◆ WORK INSTRUCTION
Everything from the line containing "How do I perform: Open the Ассирия link?" through the final line of the entries below should be repeated exactly, and nothing else.

◆ DATA FOR REVIEW
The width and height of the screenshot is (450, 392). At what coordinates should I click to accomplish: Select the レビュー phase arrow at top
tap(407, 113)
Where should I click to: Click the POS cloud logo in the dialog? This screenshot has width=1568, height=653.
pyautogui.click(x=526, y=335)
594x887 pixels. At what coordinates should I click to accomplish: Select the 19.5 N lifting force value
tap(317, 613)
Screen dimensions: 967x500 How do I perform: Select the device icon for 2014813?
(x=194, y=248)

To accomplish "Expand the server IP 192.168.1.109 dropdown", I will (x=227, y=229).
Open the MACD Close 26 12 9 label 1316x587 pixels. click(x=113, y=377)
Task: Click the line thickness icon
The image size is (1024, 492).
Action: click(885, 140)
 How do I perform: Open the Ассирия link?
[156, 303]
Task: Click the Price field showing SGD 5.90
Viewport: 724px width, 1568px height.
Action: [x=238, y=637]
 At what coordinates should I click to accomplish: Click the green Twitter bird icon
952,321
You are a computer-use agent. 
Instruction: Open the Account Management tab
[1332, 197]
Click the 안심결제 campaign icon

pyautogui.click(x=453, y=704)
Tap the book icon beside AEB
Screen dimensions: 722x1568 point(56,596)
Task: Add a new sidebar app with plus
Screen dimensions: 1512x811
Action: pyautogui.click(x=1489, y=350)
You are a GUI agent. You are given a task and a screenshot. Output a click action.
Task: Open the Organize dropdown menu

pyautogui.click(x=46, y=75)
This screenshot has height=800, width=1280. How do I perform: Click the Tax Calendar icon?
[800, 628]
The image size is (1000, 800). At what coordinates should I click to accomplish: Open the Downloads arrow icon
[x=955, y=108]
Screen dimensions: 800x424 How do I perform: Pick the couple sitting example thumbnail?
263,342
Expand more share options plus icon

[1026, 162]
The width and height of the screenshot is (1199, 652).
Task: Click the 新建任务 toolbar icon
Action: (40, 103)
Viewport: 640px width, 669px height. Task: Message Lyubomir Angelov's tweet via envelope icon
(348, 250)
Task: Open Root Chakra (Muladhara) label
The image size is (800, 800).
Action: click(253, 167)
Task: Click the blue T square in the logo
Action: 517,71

◆ FINISHED EXERCISE
 How do I perform: Open the Ассирия link?
[156, 303]
Task: Click the Price field showing SGD 5.90
Viewport: 724px width, 1568px height.
Action: [x=238, y=637]
 At what coordinates should I click to accomplish: Click the green Twitter bird icon
952,321
You are a computer-use agent. 
Instruction: Open the Account Management tab
[1332, 197]
Click the 안심결제 campaign icon

pyautogui.click(x=453, y=704)
Tap the book icon beside AEB
Screen dimensions: 722x1568 point(56,596)
Task: Add a new sidebar app with plus
Screen dimensions: 1512x811
Action: pyautogui.click(x=1489, y=350)
You are a GUI agent. You are given a task and a screenshot. Output a click action.
Task: Open the Organize dropdown menu

pyautogui.click(x=46, y=75)
This screenshot has height=800, width=1280. How do I perform: Click the Tax Calendar icon?
[800, 628]
The image size is (1000, 800). At what coordinates should I click to accomplish: Open the Downloads arrow icon
[x=955, y=108]
Screen dimensions: 800x424 How do I perform: Pick the couple sitting example thumbnail?
263,342
Expand more share options plus icon

[1026, 162]
The width and height of the screenshot is (1199, 652).
Task: Click the 新建任务 toolbar icon
Action: (40, 103)
Viewport: 640px width, 669px height. Task: Message Lyubomir Angelov's tweet via envelope icon
(348, 250)
Task: Open Root Chakra (Muladhara) label
The image size is (800, 800).
Action: click(253, 167)
Task: Click the blue T square in the logo
Action: 517,71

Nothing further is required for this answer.